The goal is to tell whether the agents are working efficiently without opening a console.
What should change
From the graph on the TV we expect three changes.
First — the terminal won't have to be opened every fifteen minutes. Right now checks are manual: the git log, Coworker statistics, the list of recent commits. With the graph on the screen a quick look is enough — the task-closing pace is visible at once.
Second — stalls should surface sooner. The graph shows not only what the agents did but also what they didn't. A branch that hasn't grown for more than a day is worth a closer look. Say an agent loops on a heavy migration epic because of a network failure at a model provider: without visualization that comes out two or three days later, but on the graph — the same day.
Third — intervention should be rarer. It sounds backwards, but it is precisely a constantly visible graph that removes the urge to step in. When you can see the agents working — the graph grows, the metrics climb, tasks close — there's no reason to intervene. Right now the agents' work has to be judged by feel, which makes you check one more time than needed; the screen takes that anxiety away.
Why a TV specifically
The objection is obvious: why a TV, if the same dashboard opens on a laptop or a phone? The difference is between "have to open" and "already in view."
A dashboard you have to open demands a decision: check now or later. Usually later. And "later" never arrives for a busy person until something breaks. A dashboard you have to reach for gets opened once a day at best — that is, almost never.
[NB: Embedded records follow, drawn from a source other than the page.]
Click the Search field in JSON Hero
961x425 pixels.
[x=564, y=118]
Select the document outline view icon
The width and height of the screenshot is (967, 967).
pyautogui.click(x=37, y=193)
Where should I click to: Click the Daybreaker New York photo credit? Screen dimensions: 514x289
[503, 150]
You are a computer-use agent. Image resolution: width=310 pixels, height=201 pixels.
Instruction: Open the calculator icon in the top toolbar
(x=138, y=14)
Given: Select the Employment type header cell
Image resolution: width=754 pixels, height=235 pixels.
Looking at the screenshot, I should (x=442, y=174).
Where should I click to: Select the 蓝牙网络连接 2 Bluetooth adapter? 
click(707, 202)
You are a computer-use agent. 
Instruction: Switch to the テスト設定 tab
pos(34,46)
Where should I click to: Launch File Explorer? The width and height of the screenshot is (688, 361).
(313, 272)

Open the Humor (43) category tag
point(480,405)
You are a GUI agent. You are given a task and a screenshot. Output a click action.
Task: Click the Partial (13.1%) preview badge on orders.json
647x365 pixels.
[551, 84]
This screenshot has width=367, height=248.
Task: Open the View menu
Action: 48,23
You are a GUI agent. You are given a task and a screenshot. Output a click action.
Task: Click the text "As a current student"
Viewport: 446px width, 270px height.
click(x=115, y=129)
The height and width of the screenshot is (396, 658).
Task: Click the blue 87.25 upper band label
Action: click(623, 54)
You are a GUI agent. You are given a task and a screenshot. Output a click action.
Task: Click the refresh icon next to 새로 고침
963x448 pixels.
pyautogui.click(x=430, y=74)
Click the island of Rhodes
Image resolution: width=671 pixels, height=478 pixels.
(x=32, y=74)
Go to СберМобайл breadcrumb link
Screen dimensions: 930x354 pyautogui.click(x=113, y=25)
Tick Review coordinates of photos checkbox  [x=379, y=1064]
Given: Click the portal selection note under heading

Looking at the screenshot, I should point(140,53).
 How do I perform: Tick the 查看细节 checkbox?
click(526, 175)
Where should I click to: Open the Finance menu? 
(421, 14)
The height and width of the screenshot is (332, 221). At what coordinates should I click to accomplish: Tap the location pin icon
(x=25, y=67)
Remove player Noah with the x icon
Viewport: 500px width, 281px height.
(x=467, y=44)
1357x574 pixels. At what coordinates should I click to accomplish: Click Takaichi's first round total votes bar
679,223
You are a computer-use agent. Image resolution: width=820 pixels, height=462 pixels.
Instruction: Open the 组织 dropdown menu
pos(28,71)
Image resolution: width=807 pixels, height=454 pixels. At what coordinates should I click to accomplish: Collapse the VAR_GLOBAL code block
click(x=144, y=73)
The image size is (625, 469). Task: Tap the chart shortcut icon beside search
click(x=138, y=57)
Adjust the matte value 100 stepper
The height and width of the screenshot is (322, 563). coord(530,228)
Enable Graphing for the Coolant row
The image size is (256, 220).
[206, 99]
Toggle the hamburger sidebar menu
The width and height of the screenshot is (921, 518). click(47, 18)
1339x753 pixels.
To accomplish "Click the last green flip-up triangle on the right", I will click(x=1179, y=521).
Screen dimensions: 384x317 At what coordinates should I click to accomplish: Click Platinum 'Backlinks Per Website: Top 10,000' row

An app on the TV works differently — it just glows in the corner of the room. No decision to "go look" is needed; the eye falls on the graph on the way past. That's why stalls should be caught in hours, not days: there's nothing to remember to check — a frozen picture catches the eye on its own.
It isn't an alert system that yanks at you over every little thing, and it isn't a report you have to open and read. More of a background: calm while things go well, and noticeable when they don't.
What's next
Agent autonomy isn't the finish line but the start. The agents can already be trusted with writing code, migrating databases, deploying to servers. But for the system to stay under control without direct intervention, it needs transparency — which is what the whole screen idea is about. The reins are released, but the work still has to be watched. The next step is set: build the dashboard into a native TV app and check whether the graph really does catch stalls in hours, not days.